## BRANO DEL TESTO
<<<<

C’è stato un viaggio papale che ritengo speciale, ed è il primo, in Messico, perché il Papa lì s’inginocchiò davanti all’immagine di Nostra Signora di Guadalupe e capì qual era la missione a cui Dio lo chiamava. Disse allora che la Chiesa, per essere fedele a Cristo, deve essere serva dell’umanità, e lui era molto fiero del suo titolo “Servus servorum Dei”, servo dei servi di Dio, lo stesso di Gregorio Magno. Questa fu la sua sfida, il suo scopo, la sua missione. Ma poi ci ha lasciato entrare nel suo segreto: per tutti questi anni ci ha insegnato a pregare, ad andare dal Signore a chiedere forza, perché se vogliamo compiere la nostra missione dobbiamo andare da Gesù nel Santissimo Sacramento. Ci ha insegnato l’eucarestia e alla fine è morto nell’Anno dell’eucarestia. Ci ha insegnato, come ho detto all’inizio, la misericordia. E nella Dives in misericordia ha scritto che la misericordia è il più grande attributo di Dio. E cos’è la misericordia? L’amore di Dio che viene a contatto con la nostra debolezza, il nostro bisogno, i nostri peccati. Il Papa ha detto alla gente di non scoraggiarsi, perché Cristo ci offre il perdono nel sacramento della penitenza, perché Lui è misericordioso. La misericordia è l’amore di Dio di fronte ai nostri peccati, e tutti noi abbiamo dei peccati. Non solo il Papa scrisse quella enciclica, ma ha anche canonizzato suor Faustina Kowalska di Cracovia, che ebbe delle rivelazioni private sulla misericordia divina. L’insegnamento della Chiesa però non deriva da lei ma dalle Scritture. Suor Faustina fu beatificata la seconda domenica di Pasqua del 1993, successivamente denominata da Giovanni Paolo II “seconda domenica di Pasqua o domenica della Misericordia”. Ed è stato al primo vespro della seconda domenica di Pasqua o domenica della Misericordia che il Papa è morto, dopo che per l’ultima volta il suo segretario, l’arcivescovo Stanislaw Dziwisz, aveva celebrato nella sua stanza l’eucarestia. Roma è stata ornata di manifesti sui quali dietro al volto del Papa si vede l’immagine di Gesù misericordioso. Quella domenica ho celebrato messa nella mia Cattedrale e ho ricordato ai fedeli che essi avevano appena ascoltato le stesse letture udite dal Papa prima di morire.
La misericordia rende ragione di tutto il pontificato. Il Papa si considerava un apostolo della divina misericordia la quale spiega il suo amore, il suo darsi completamente, e infine la sua morte, che è coronamento della sua vita donata con totale generosità. Ecco perché il suo volto è nella morte così sereno e in pace, perché lui aveva completato la sua missione, quella di chi proclama la misericordia di Dio e difende la dignità di ciascun uomo, donna, bambino.

>>>>

## COSA FARAI
Trasforma in un breve elenco puntato il paragrafo del brano sulla misericordia che inizia con «La misericordia rende ragione», mantenendone i fatti principali.

## I DATI
<<<<

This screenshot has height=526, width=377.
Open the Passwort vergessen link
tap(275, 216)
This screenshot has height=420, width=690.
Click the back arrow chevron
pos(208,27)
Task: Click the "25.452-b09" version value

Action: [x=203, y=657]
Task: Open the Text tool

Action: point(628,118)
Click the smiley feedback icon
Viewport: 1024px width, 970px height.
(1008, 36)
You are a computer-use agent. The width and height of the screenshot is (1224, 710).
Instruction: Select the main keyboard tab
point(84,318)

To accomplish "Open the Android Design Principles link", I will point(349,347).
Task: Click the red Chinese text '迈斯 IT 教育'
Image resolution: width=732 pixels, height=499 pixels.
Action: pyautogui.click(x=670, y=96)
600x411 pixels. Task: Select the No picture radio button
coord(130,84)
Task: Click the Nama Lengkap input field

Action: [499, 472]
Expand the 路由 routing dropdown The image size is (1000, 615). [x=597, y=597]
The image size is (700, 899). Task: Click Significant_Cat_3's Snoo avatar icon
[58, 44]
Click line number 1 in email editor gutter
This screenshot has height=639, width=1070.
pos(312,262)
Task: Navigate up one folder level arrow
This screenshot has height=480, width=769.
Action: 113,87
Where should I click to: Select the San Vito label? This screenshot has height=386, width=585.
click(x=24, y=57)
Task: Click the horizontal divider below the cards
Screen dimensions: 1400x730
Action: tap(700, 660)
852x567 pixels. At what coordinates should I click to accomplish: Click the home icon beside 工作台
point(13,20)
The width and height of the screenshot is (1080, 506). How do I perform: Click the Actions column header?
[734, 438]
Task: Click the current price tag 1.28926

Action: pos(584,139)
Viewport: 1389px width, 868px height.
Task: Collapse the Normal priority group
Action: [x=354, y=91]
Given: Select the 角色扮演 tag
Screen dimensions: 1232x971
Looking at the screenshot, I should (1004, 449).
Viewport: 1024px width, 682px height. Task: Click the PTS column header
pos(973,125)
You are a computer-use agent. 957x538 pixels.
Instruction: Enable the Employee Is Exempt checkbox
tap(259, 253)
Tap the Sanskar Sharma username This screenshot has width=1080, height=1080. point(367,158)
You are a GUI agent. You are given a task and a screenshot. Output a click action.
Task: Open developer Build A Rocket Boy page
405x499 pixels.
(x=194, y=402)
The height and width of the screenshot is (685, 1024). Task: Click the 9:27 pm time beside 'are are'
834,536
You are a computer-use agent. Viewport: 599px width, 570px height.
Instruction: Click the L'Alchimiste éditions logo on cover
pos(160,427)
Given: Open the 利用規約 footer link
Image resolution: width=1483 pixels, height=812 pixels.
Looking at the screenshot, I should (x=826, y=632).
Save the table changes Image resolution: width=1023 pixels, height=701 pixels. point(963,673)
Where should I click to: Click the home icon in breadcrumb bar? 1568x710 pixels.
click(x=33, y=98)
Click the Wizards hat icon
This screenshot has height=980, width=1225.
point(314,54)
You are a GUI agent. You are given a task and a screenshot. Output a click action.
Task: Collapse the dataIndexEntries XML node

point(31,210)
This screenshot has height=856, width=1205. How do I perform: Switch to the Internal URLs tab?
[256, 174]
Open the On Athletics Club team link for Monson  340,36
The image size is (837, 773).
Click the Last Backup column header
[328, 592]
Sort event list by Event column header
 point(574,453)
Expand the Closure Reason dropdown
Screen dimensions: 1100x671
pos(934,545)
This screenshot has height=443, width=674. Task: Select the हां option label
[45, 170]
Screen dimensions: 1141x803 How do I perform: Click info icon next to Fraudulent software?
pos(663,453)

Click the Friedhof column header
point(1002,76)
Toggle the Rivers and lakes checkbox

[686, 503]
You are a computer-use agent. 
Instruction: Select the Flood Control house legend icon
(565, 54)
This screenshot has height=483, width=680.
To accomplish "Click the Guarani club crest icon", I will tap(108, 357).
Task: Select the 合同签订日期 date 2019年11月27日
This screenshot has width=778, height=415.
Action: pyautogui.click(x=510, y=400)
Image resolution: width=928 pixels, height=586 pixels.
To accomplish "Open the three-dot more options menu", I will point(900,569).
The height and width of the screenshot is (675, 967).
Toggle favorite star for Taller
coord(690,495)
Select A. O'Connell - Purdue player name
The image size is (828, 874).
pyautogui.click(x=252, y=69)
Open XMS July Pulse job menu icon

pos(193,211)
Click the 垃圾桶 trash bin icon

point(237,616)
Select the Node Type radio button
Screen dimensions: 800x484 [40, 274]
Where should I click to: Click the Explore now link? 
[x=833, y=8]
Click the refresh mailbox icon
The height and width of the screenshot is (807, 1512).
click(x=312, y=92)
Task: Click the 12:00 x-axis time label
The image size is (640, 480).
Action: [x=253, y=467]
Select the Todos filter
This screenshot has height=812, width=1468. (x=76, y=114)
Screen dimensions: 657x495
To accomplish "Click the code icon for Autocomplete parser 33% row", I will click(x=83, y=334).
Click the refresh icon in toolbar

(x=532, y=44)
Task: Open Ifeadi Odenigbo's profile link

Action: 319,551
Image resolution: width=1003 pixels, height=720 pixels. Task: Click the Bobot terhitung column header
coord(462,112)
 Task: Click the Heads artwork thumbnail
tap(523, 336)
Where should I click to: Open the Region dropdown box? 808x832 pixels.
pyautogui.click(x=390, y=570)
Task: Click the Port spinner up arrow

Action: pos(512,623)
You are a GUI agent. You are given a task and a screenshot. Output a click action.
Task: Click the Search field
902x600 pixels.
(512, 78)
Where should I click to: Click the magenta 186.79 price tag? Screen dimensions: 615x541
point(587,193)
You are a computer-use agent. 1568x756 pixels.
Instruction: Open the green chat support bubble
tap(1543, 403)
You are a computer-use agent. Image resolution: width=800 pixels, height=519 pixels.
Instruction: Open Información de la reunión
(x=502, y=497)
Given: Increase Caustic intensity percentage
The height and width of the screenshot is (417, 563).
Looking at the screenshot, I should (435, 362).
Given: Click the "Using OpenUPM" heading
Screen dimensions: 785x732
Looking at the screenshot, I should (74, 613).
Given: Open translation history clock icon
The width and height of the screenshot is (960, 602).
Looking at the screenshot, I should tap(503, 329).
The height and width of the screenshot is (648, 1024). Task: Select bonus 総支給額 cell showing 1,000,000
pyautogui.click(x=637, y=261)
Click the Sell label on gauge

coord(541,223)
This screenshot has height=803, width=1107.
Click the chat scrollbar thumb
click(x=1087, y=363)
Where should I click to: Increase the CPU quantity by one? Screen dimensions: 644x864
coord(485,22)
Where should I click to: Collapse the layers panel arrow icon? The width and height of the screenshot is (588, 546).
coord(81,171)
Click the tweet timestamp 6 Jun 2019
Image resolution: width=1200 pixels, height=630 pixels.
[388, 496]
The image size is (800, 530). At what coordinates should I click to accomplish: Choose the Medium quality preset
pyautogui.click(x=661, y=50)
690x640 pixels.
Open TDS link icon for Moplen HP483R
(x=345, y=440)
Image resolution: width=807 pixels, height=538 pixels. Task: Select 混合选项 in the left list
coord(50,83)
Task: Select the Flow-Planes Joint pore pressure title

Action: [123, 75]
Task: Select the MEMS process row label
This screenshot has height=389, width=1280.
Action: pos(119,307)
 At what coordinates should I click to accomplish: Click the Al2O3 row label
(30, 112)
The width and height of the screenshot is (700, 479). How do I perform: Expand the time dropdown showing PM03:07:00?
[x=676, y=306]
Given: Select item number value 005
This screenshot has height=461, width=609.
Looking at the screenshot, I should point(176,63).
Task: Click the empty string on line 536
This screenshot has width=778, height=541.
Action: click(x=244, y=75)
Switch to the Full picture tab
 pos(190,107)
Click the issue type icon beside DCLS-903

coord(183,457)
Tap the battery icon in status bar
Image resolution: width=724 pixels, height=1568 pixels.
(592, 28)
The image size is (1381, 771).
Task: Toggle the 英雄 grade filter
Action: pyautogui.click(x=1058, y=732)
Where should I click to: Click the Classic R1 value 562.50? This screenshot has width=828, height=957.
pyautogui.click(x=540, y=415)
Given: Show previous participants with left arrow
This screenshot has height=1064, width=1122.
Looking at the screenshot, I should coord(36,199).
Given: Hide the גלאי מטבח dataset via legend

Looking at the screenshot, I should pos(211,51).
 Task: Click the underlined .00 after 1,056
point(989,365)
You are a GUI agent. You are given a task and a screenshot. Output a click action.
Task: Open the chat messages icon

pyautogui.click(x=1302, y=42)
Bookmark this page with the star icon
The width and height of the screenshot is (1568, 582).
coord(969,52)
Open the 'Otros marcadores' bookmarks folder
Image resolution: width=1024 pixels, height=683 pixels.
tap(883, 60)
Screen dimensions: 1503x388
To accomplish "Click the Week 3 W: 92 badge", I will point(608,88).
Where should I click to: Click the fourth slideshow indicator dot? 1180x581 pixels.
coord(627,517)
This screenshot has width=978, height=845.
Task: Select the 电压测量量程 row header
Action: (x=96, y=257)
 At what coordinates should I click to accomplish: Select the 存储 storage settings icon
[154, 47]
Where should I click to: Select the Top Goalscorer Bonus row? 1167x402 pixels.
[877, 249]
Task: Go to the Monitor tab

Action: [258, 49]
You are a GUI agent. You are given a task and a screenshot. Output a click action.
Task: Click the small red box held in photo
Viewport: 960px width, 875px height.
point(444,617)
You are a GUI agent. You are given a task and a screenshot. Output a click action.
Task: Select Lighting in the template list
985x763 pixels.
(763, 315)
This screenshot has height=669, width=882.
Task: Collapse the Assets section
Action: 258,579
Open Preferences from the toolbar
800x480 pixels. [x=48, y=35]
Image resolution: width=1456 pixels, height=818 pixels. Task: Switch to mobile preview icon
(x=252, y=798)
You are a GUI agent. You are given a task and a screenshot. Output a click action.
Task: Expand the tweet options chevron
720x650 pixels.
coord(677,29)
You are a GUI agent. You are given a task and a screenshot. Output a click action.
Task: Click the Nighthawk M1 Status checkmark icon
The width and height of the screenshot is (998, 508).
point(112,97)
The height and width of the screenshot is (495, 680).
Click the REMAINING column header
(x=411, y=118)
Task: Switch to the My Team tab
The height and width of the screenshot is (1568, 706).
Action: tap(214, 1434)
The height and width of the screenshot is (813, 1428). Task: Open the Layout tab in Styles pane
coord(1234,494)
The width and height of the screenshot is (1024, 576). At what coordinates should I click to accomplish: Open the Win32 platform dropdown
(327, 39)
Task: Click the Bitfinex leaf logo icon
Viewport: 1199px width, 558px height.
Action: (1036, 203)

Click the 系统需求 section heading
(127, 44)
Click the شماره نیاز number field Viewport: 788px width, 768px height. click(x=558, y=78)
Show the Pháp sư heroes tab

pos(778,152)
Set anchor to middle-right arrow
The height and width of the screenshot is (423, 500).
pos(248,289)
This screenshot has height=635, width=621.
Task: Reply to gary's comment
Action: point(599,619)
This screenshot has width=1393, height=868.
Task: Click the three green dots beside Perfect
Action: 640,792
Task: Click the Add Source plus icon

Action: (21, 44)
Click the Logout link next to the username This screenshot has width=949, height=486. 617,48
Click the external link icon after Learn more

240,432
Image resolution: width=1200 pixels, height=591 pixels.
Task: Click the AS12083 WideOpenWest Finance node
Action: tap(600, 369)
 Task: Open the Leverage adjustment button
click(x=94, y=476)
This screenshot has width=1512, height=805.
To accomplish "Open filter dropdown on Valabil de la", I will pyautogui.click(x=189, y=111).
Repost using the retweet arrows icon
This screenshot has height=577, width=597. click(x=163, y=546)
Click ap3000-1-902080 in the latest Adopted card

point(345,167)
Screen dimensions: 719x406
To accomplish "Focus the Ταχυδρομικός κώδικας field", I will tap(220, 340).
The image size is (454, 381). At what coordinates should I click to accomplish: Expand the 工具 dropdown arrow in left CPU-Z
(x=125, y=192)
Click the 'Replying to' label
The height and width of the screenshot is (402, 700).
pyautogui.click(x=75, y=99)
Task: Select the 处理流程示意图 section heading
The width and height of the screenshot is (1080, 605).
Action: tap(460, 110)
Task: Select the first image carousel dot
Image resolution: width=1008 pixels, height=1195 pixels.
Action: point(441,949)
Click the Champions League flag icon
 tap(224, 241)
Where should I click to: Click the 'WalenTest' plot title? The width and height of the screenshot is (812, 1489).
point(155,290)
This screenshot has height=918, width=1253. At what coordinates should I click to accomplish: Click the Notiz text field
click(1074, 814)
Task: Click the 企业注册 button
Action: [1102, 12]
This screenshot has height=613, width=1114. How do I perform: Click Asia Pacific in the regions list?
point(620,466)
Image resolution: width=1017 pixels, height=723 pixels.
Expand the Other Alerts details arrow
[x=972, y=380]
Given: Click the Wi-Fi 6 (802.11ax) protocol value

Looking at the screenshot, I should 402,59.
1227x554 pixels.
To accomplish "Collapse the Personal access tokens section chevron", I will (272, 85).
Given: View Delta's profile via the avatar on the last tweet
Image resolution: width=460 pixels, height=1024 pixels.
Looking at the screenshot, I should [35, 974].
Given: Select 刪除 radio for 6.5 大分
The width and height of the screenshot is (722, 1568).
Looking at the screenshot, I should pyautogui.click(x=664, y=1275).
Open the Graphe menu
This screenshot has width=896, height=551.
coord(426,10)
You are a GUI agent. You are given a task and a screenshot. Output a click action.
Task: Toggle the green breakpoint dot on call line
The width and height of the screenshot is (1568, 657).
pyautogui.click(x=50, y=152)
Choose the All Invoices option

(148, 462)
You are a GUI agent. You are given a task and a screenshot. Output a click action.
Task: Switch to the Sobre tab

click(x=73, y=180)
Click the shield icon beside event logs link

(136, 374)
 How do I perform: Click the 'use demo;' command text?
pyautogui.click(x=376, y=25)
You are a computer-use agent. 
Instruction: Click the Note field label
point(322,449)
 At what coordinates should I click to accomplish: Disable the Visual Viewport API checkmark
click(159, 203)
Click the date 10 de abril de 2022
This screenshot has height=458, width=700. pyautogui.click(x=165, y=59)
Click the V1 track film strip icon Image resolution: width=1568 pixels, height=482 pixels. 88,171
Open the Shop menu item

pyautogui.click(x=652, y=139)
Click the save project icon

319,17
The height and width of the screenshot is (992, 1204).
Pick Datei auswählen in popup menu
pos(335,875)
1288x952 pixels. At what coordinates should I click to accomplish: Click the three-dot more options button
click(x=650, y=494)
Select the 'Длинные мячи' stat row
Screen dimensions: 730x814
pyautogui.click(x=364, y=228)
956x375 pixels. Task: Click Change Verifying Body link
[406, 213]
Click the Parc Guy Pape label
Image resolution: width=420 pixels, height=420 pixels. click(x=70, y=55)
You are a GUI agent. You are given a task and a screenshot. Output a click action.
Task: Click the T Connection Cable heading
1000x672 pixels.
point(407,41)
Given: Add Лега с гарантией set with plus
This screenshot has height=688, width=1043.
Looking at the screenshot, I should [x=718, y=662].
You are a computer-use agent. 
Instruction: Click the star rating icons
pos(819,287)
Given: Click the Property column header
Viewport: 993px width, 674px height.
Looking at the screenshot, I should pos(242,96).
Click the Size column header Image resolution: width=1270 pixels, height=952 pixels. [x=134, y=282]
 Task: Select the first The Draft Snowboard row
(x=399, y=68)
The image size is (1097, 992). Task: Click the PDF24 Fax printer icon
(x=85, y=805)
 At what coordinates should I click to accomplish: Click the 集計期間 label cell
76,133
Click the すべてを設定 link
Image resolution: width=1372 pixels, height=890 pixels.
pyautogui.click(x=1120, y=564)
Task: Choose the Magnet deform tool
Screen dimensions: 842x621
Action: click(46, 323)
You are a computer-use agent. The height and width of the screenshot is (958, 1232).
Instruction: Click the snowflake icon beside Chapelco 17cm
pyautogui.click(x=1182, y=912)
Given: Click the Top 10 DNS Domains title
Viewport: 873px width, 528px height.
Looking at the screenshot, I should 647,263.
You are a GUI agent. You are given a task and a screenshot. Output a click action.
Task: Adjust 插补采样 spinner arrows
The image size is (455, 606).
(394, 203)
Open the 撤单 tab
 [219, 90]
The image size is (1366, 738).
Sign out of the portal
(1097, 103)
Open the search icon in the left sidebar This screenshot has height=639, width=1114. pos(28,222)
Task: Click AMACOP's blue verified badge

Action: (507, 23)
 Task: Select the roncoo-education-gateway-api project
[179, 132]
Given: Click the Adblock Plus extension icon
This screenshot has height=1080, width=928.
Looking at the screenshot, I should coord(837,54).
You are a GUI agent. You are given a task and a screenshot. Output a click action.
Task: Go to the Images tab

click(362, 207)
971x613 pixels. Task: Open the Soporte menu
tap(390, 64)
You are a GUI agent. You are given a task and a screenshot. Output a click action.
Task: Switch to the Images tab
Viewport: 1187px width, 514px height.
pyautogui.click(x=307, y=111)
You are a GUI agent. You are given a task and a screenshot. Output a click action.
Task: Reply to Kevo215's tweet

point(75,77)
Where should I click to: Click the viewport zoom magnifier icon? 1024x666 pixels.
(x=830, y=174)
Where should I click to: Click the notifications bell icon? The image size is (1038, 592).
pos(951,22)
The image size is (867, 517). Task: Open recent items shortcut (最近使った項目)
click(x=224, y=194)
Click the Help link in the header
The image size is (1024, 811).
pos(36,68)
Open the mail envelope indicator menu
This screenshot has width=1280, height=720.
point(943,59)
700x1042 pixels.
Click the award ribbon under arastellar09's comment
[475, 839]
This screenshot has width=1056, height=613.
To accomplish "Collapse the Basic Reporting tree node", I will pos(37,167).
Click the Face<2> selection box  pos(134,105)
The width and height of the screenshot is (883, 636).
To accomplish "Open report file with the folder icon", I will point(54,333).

>>>>

## SOLUZIONE SVOLTA
- La misericordia spiega l'intero pontificato.
- Il Papa si considerava un apostolo della divina misericordia.
- La misericordia spiega il suo amore, il suo darsi completamente e la sua morte, coronamento di una vita donata con totale generosità.
- Nella morte il suo volto è sereno e in pace perché aveva completato la sua missione: proclamare la misericordia di Dio e difendere la dignità di ogni uomo, donna e bambino.